According to the memoirs of Brian Boyd, a biographer of Vladimir Nabokov, when the writer was working on his scandalous novel Lolita, he regularly looked through newspaper columns that published reports of murder and violence. His attention was drawn to the sensational story of Sally Horner and Frank LaSalle, which occurred in 1948: a middle-aged man kidnapped 12-year-old Sally Horner and kept her with him for almost 2 years until the police found her in a California hotel. Lasalle, like Nabokov’s hero, passed off the girl as his daughter. Nabokov even briefly mentions this incident in the book in the words of Humbert: “Did I do to Dolly the same thing that Frank LaSalle, a 50-year-old mechanic, did to eleven-year-old Sally Horner in ’48?”

10. Carlson

The story of Carlson’s creation is mythologized and incredible. Literary scholars claim that Hermann Goering became a possible prototype of this funny character. And although Astrid Lindgren’s relatives deny this version, such rumors still exist today.

Astrid Lindgren met Goering in the 1920s when he organized air shows in Sweden. At that time, Goering was just “in the prime of his life,” a famous ace pilot, a man with charisma and a wonderful appetite. The motor behind Carlson’s back is an interpretation of Goering’s flying experience.

Supporters of this version note that for some time Astrid Lindgren was an ardent fan of the National Socialist Party of Sweden. The book about Carlson was published in 1955, so there could be no talk of a direct analogy. However, it is possible that the charismatic image of the young Goering influenced the appearance of the charming Carlson.

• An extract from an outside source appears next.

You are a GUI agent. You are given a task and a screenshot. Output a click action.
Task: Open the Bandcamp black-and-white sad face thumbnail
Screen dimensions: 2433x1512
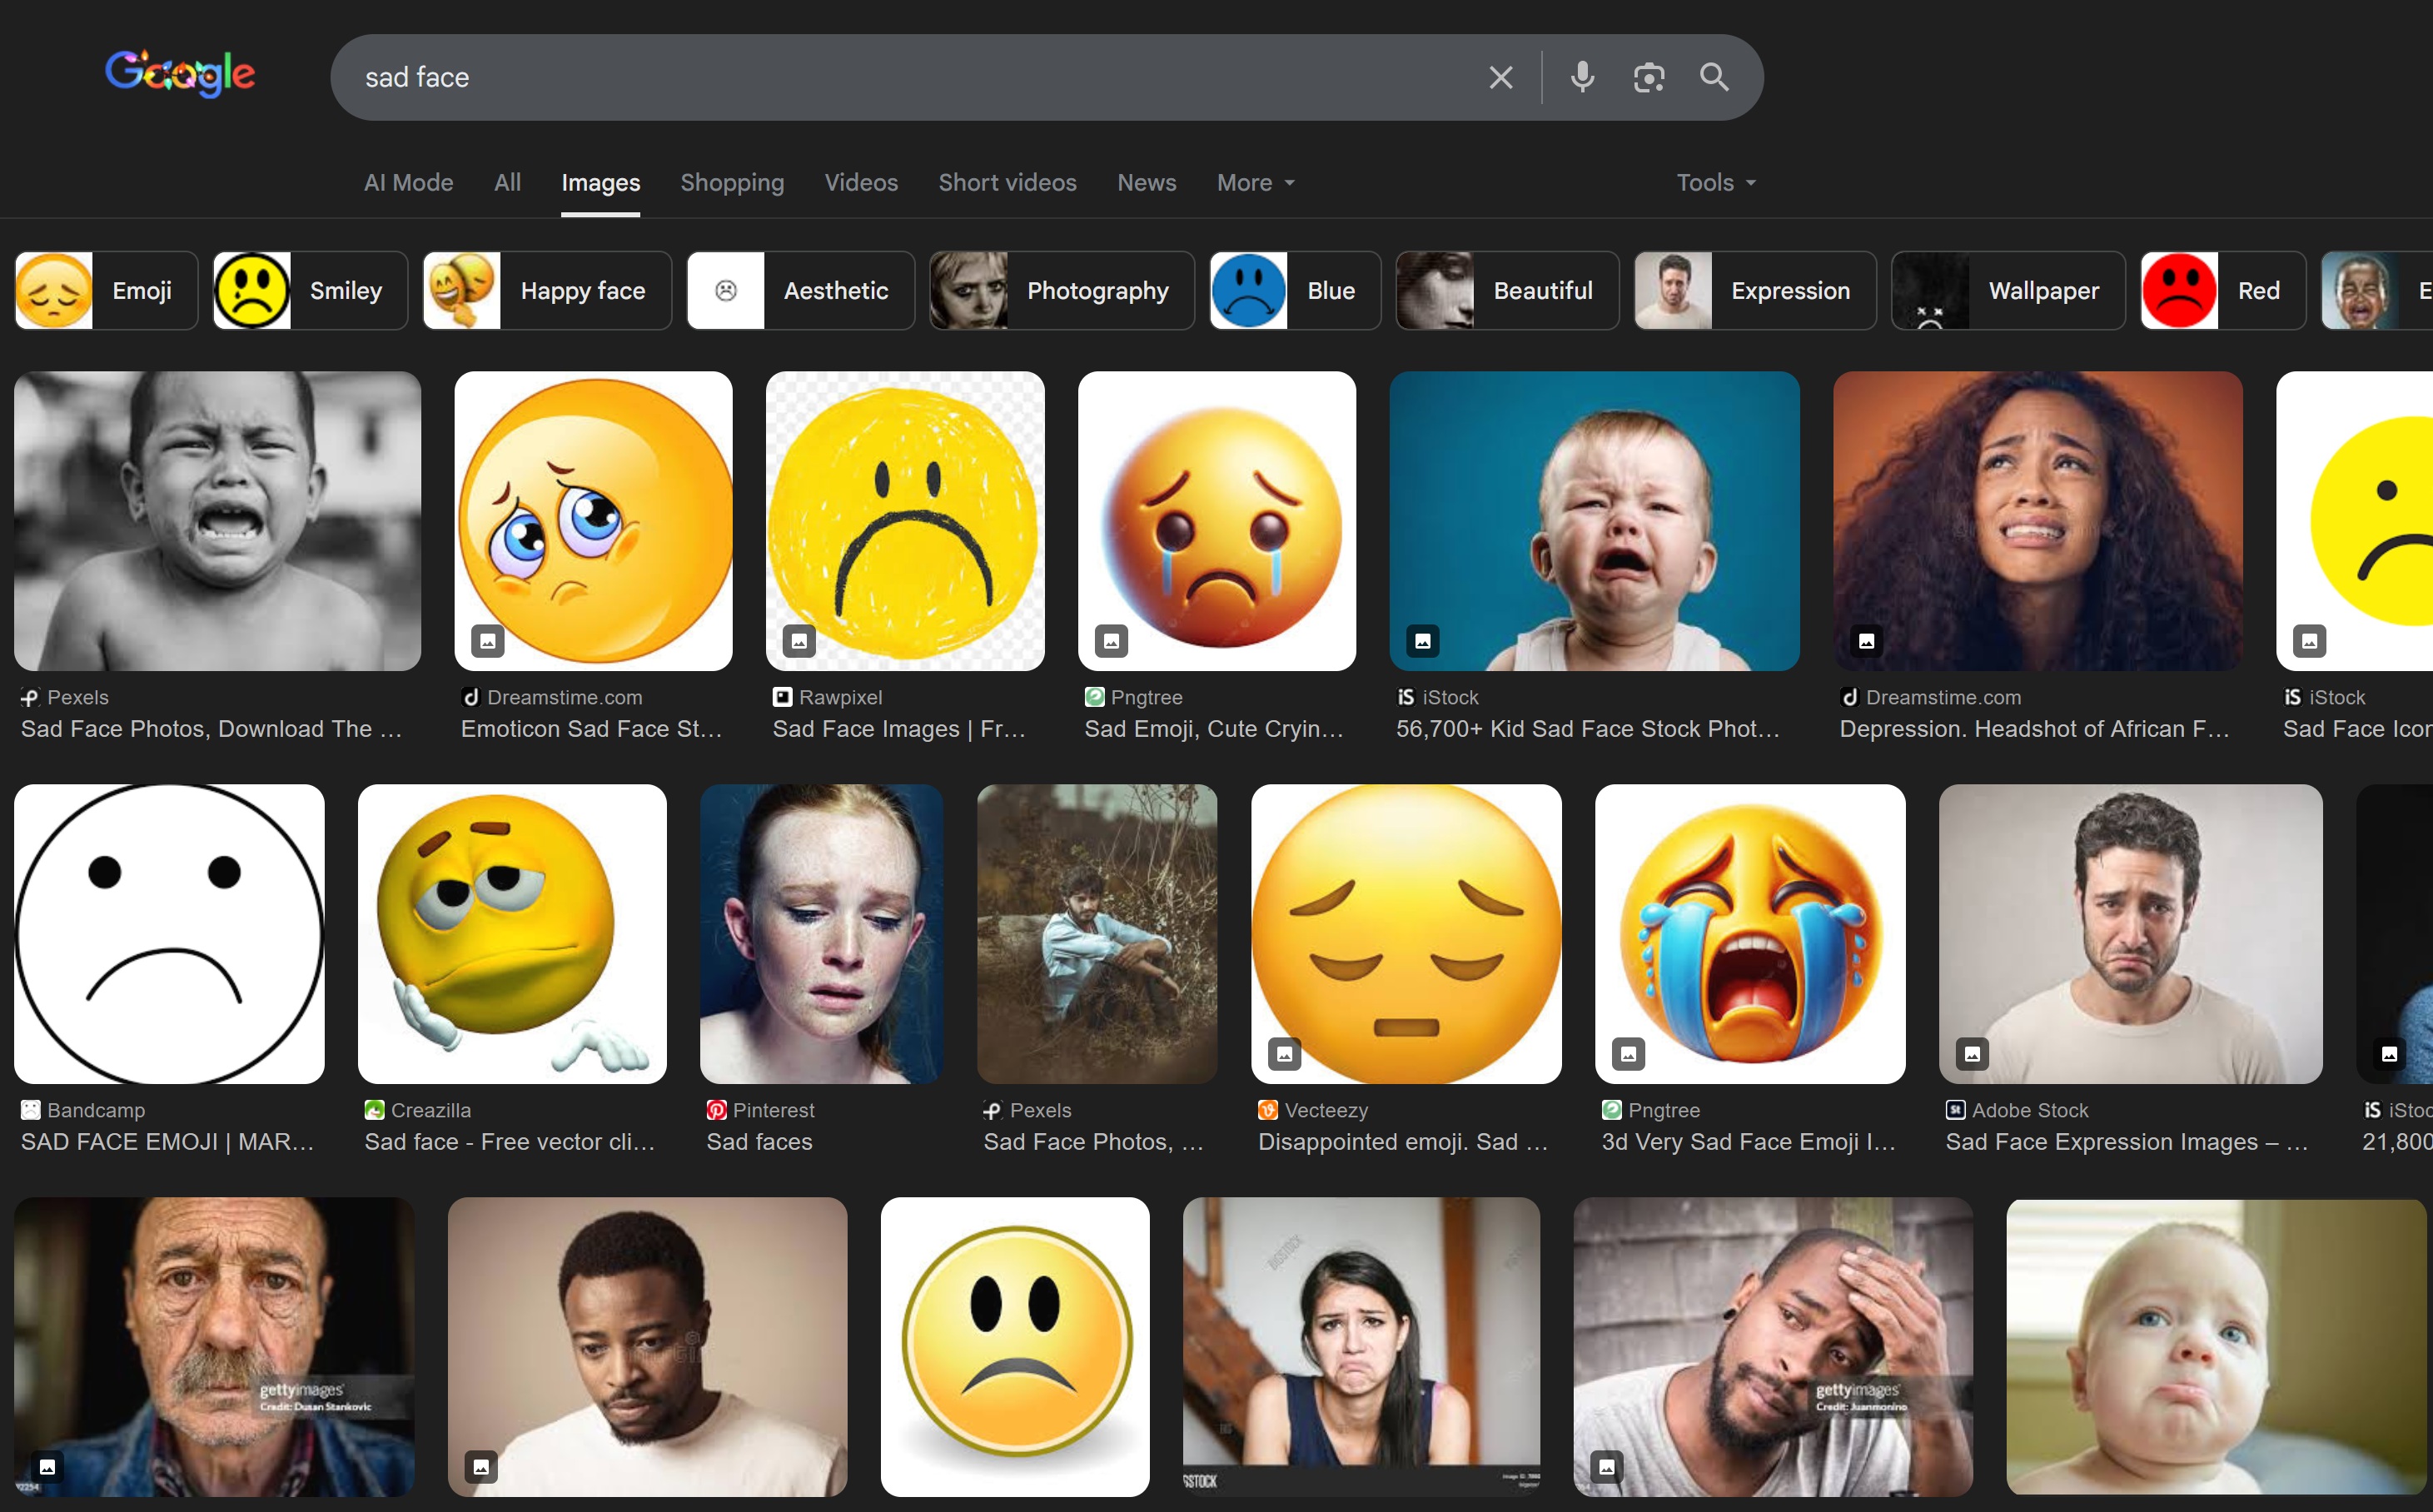(x=169, y=934)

11. One-Legged John Silver


Robert Louis Stevenson in the novel “Treasure Island” portrayed his friend Williams Hansley not at all as a critic and poet, which he essentially was, but as a real villain. During his childhood, William suffered from tuberculosis and his leg was amputated at the knee. Before the book appeared on store shelves, Stevenson told a friend: “I have to confess to you, Evil on the surface, but kind at heart, John Silver was copied from you. You're not offended, are you?

12. Winnie the Pooh Bear


According to one version, the world-famous teddy bear got its name in honor of the favorite toy of the writer Milne’s son Christopher Robin. However, like all the other characters in the book. But in fact, this name comes from the nickname Winnipeg - that was the name of the bear who lived in the London Zoo from 1915 to 1934. This bear had many child fans, including Christopher Robin.

13. Dean Moriarty and Sal Paradise


Despite the fact that the main characters in the book are named Sal and Dean, Jack Kerouac's novel On the Road is purely autobiographical. One can only guess why Kerouac abandoned his name in the most famous book for the beatniks.

14. Daisy Buchanan


In the novel “The Great Gatsby,” its author Francis Scott Fitzgerald deeply and soulfully described Ginevra King, his first love. Their romance lasted from 1915 to 1917. But due to different social statuses they separated, after which Fitzgerald wrote that "poor boys should not even think of marrying rich girls." This phrase was included not only in the book, but also in the film of the same name. Ginevra King became the prototype for Isabel Borge in Beyond Paradise and Judy Jones in Winter Dreams.

Especially for those who like to sit up and read. If you choose these books, you will definitely not be disappointed.